Second, he writes, "A Ponzi scheme is unsustainable because the number of potential investors is eventually exhausted. That's when the last people to participate are out of luck; the music stops and there's nowhere to sit. It's true that Social Security faces a huge burden — and a significant, long-term financing problem — in light of retiring Baby Boomers...But Social Security can be, and has been, tweaked and modified to reflect changes in the size of the taxpaying workforce and the number of beneficiaries. It would take great political will, but the government could change benefit formulas or take other steps, like increasing taxes, to keep the system from failing."

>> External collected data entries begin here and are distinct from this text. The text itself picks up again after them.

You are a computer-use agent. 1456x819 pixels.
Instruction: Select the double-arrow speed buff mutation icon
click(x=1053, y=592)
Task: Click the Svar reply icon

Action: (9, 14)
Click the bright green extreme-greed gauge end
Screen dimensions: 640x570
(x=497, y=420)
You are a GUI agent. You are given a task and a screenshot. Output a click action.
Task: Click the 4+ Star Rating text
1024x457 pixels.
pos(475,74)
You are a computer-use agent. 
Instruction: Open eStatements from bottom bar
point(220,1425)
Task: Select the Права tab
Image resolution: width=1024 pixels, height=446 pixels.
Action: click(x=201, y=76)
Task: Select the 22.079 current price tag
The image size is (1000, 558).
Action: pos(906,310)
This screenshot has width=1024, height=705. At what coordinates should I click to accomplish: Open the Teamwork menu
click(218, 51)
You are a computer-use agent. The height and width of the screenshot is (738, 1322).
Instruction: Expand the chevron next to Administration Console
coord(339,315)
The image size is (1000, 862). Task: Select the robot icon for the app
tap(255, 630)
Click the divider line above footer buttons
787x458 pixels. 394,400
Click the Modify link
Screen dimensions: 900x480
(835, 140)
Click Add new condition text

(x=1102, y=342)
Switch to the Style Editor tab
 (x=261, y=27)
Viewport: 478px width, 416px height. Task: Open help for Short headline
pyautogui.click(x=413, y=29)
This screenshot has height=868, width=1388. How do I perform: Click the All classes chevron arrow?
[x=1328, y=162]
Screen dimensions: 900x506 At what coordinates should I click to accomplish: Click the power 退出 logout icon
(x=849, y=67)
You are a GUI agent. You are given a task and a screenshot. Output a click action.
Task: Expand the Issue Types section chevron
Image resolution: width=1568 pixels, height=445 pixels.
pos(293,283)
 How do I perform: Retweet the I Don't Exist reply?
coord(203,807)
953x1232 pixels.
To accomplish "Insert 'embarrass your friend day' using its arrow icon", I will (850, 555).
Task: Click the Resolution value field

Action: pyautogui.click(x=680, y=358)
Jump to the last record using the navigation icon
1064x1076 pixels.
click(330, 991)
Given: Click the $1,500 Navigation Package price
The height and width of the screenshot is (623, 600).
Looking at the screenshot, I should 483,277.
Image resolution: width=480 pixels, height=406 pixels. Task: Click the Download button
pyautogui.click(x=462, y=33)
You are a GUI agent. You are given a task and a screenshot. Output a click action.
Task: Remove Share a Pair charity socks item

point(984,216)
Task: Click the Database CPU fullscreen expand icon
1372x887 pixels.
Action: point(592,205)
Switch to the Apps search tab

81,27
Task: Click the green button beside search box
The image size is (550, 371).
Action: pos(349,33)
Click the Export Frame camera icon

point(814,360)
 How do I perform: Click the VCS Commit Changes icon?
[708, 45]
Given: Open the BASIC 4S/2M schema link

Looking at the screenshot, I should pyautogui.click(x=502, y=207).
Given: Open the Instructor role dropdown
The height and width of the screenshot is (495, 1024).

Third, his article says, "Social Security is morally the polar opposite of a Ponzi scheme... At the height of the Great Depression, our society (see "Social") resolved to create a safety net (see "Security") in the form of a social insurance policy that would pay modest benefits to retirees, the disabled and the survivors of deceased workers.By design, that means a certain amount of wealth transfer, with richer workers subsidizing poorer ones.That might rankle, but it's not fraud... None of this is to suggest that Social Security is a perfect system or that there aren't sizeable problems facing the incoming administration and Congress. But it's not a Ponzi scheme. And Ponzi himself, who died in a hospital charity ward with only enough money for his burial, would never have recognized it as his own."
I'll guess that we all knew exactly what Perry meant by saying this, he just phrased it is such a way to get his point across and I betcha we all know this to.PolitiFact Texas | Rick Perry says Social Security is a Ponzi scheme
By definition, SS is not a ponzi scheme.
SS is really just a social program funded by taxes. You don't get out what you put in. You pay for the elderly while you are employed, and get paid by the next generation of workers when you retire.] The problem is that demographic changes mean that the next generation of workers won't make enough to support boomers when they retire. Ponzi schemes are fraudulent because they are billed as normal investment setups. Social Security isn't fraudulent, so the definition doesn't fit.
I'll guess that we all knew exactly what Perry meant by saying this, he just phrased it is such a way to get his point across and I betcha we all know this to.
You just said it was. If you tell a group that they should pay into a program to help those who retire and that when you get there, those coming up will do the same for you, but then you note that the money isn't going to be there, how is that not fraudulent?
The program will have to change and adapt to meet changing situations. No one has ever claimed this was not the case.
Is it your position that it's currently being run like a ponzi scheme because it could fail?With my position being, until it is, it's currently being run like a Ponzi scheme.
Is it your position that it's currently being run like a ponzi scheme because it could fail?